(Stored records)
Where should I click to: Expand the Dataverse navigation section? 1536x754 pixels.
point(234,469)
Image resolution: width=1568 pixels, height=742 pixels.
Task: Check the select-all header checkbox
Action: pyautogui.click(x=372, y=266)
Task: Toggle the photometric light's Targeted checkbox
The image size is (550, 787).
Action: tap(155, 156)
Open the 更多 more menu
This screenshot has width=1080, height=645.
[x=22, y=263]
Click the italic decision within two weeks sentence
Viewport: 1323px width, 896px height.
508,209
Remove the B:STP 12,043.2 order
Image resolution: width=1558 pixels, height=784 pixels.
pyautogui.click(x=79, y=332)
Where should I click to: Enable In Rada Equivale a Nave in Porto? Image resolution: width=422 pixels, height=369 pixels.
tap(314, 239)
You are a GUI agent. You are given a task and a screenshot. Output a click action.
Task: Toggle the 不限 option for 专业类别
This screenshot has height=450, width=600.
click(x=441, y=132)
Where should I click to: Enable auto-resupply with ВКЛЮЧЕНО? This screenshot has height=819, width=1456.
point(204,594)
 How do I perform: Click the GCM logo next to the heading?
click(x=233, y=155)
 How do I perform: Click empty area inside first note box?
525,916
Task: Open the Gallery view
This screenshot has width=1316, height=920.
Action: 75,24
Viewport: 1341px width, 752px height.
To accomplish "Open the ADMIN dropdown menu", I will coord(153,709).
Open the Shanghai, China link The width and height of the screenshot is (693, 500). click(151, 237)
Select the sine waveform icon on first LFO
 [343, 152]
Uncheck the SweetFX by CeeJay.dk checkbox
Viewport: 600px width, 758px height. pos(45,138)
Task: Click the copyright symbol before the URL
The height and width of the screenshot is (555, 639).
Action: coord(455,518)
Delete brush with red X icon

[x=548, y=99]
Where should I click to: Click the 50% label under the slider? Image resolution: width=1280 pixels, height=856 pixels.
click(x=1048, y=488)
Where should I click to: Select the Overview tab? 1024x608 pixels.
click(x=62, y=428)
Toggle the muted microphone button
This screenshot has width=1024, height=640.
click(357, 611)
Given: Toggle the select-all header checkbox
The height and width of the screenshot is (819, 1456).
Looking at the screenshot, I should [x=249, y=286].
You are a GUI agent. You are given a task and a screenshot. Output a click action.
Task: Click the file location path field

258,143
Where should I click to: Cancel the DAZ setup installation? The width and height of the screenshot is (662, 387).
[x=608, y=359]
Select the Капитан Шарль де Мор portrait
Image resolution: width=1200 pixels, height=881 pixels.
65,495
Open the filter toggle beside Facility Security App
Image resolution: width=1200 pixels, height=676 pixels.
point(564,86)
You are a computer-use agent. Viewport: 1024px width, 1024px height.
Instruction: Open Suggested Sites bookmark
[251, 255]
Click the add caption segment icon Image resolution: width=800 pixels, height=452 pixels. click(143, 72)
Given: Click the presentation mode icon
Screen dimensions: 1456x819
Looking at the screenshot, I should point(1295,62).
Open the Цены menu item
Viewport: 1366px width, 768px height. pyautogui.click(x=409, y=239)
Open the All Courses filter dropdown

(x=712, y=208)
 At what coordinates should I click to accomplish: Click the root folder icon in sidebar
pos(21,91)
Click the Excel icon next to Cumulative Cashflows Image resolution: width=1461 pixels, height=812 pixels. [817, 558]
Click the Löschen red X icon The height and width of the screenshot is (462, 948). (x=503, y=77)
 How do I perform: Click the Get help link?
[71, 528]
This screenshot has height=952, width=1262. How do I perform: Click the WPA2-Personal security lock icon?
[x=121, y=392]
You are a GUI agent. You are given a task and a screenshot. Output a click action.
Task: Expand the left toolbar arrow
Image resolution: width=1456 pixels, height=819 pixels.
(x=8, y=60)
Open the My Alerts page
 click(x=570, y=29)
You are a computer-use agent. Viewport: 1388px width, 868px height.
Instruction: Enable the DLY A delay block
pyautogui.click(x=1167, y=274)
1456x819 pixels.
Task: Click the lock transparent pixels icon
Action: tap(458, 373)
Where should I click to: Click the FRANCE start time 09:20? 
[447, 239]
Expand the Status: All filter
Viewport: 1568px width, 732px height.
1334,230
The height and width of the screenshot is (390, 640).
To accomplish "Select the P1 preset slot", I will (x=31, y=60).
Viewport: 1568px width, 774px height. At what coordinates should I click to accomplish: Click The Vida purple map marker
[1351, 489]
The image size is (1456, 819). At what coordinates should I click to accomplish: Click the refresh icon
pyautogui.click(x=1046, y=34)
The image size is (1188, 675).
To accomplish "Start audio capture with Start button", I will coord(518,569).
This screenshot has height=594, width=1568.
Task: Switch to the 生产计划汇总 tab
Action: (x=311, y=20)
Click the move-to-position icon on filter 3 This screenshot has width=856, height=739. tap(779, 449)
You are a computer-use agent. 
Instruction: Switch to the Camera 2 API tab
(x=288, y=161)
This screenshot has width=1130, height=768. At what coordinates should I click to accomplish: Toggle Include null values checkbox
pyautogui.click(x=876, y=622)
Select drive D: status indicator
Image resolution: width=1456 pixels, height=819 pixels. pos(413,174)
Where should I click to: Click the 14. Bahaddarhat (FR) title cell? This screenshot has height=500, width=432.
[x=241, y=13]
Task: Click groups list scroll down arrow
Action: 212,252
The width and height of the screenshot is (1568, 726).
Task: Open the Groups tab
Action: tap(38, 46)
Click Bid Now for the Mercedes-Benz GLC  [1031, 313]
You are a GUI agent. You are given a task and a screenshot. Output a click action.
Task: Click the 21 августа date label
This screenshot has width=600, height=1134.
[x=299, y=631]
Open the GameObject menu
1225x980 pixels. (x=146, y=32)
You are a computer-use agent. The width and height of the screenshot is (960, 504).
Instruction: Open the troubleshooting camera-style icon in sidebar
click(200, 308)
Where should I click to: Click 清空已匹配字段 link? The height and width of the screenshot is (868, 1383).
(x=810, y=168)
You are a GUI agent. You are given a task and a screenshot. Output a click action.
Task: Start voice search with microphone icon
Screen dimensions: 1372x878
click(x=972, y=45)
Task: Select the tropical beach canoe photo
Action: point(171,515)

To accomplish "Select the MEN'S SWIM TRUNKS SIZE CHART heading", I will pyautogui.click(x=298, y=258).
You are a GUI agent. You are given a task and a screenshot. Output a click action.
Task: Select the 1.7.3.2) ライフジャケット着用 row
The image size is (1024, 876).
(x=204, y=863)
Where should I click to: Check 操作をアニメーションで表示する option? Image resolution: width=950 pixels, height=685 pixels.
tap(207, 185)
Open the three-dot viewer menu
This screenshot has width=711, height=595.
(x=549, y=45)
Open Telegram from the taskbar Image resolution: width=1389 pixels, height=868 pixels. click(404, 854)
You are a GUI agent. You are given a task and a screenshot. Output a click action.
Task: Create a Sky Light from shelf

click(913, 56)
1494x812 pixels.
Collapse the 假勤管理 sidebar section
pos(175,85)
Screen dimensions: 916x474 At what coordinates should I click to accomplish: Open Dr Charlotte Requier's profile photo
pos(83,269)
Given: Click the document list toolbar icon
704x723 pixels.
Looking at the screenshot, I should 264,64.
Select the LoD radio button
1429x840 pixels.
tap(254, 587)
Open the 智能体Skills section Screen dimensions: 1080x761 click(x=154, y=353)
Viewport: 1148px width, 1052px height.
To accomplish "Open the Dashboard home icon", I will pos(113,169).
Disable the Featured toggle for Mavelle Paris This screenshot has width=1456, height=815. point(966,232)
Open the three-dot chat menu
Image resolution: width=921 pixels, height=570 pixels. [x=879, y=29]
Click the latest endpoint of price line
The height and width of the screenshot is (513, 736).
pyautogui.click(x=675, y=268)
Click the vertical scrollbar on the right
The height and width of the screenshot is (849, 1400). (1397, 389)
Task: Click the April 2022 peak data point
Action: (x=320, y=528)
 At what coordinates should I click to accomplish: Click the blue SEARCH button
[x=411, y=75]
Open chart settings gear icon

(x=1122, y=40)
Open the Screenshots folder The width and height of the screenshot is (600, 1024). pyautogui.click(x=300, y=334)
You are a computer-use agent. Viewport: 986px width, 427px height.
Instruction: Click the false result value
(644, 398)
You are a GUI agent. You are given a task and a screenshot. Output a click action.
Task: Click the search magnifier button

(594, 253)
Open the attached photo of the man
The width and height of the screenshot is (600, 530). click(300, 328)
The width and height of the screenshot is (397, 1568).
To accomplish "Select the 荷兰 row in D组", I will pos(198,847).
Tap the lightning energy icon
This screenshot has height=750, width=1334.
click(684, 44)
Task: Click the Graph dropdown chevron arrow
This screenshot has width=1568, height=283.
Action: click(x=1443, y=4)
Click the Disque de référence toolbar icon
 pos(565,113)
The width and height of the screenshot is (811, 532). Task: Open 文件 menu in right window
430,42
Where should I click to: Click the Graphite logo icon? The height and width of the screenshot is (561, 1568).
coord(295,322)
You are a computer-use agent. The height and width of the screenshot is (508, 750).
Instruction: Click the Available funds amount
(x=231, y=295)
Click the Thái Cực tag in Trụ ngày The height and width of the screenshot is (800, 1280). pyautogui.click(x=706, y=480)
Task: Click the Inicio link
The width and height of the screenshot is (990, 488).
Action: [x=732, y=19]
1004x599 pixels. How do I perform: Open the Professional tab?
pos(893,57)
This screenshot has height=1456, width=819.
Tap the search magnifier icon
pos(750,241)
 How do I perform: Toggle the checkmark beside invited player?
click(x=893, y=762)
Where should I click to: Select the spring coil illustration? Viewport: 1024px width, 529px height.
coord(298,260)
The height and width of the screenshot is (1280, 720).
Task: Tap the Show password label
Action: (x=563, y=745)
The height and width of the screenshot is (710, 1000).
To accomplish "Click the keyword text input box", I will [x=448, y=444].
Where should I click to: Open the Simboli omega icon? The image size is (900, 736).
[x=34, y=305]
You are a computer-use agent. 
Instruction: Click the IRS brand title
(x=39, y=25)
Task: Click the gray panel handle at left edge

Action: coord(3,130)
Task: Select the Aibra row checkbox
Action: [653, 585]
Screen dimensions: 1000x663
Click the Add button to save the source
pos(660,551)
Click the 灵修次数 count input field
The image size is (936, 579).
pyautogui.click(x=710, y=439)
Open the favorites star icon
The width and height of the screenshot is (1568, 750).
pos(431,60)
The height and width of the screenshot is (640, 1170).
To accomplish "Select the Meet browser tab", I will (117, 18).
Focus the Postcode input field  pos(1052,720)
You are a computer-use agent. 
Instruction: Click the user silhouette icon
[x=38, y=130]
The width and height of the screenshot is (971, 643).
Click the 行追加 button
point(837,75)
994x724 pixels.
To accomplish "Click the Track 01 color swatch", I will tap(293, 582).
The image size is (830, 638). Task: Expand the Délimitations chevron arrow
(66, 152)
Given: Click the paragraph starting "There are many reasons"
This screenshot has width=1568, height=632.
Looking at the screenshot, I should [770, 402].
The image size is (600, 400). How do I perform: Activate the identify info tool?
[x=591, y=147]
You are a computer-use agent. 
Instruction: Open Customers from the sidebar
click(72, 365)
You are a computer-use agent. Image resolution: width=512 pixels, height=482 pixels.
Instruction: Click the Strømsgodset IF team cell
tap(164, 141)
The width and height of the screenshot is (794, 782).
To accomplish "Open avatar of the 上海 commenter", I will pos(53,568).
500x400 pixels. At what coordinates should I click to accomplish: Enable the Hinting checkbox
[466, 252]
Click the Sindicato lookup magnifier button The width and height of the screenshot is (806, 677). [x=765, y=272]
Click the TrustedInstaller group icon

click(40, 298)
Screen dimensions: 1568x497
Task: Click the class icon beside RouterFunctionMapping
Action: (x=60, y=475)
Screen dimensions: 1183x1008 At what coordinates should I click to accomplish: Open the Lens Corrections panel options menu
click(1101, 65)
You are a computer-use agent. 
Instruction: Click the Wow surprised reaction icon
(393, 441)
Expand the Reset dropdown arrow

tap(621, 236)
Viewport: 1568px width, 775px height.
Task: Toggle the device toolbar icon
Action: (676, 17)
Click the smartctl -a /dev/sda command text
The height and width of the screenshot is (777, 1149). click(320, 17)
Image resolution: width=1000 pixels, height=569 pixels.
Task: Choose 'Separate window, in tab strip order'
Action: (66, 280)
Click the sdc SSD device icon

=== What needs to be done ===
Please edit the records from their start up to and including the line with "[x=548, y=99]", changing "Where should I click to" to "Where do I click to" and keeping everything else the same. Return only those lines.

=== Response for this exercise ===
Where do I click to: Expand the Dataverse navigation section? 1536x754 pixels.
point(234,469)
Image resolution: width=1568 pixels, height=742 pixels.
Task: Check the select-all header checkbox
Action: pyautogui.click(x=372, y=266)
Task: Toggle the photometric light's Targeted checkbox
The image size is (550, 787).
Action: tap(155, 156)
Open the 更多 more menu
This screenshot has width=1080, height=645.
[x=22, y=263]
Click the italic decision within two weeks sentence
Viewport: 1323px width, 896px height.
508,209
Remove the B:STP 12,043.2 order
Image resolution: width=1558 pixels, height=784 pixels.
pyautogui.click(x=79, y=332)
Where do I click to: Enable In Rada Equivale a Nave in Porto? Image resolution: width=422 pixels, height=369 pixels.
tap(314, 239)
You are a GUI agent. You are given a task and a screenshot. Output a click action.
Task: Toggle the 不限 option for 专业类别
This screenshot has height=450, width=600.
click(x=441, y=132)
Where do I click to: Enable auto-resupply with ВКЛЮЧЕНО? This screenshot has height=819, width=1456.
point(204,594)
 How do I perform: Click the GCM logo next to the heading?
click(x=233, y=155)
 How do I perform: Click empty area inside first note box?
525,916
Task: Open the Gallery view
This screenshot has width=1316, height=920.
Action: 75,24
Viewport: 1341px width, 752px height.
To accomplish "Open the ADMIN dropdown menu", I will coord(153,709).
Open the Shanghai, China link The width and height of the screenshot is (693, 500). click(151, 237)
Select the sine waveform icon on first LFO
 [343, 152]
Uncheck the SweetFX by CeeJay.dk checkbox
Viewport: 600px width, 758px height. pos(45,138)
Task: Click the copyright symbol before the URL
The height and width of the screenshot is (555, 639).
Action: coord(455,518)
Delete brush with red X icon

[x=548, y=99]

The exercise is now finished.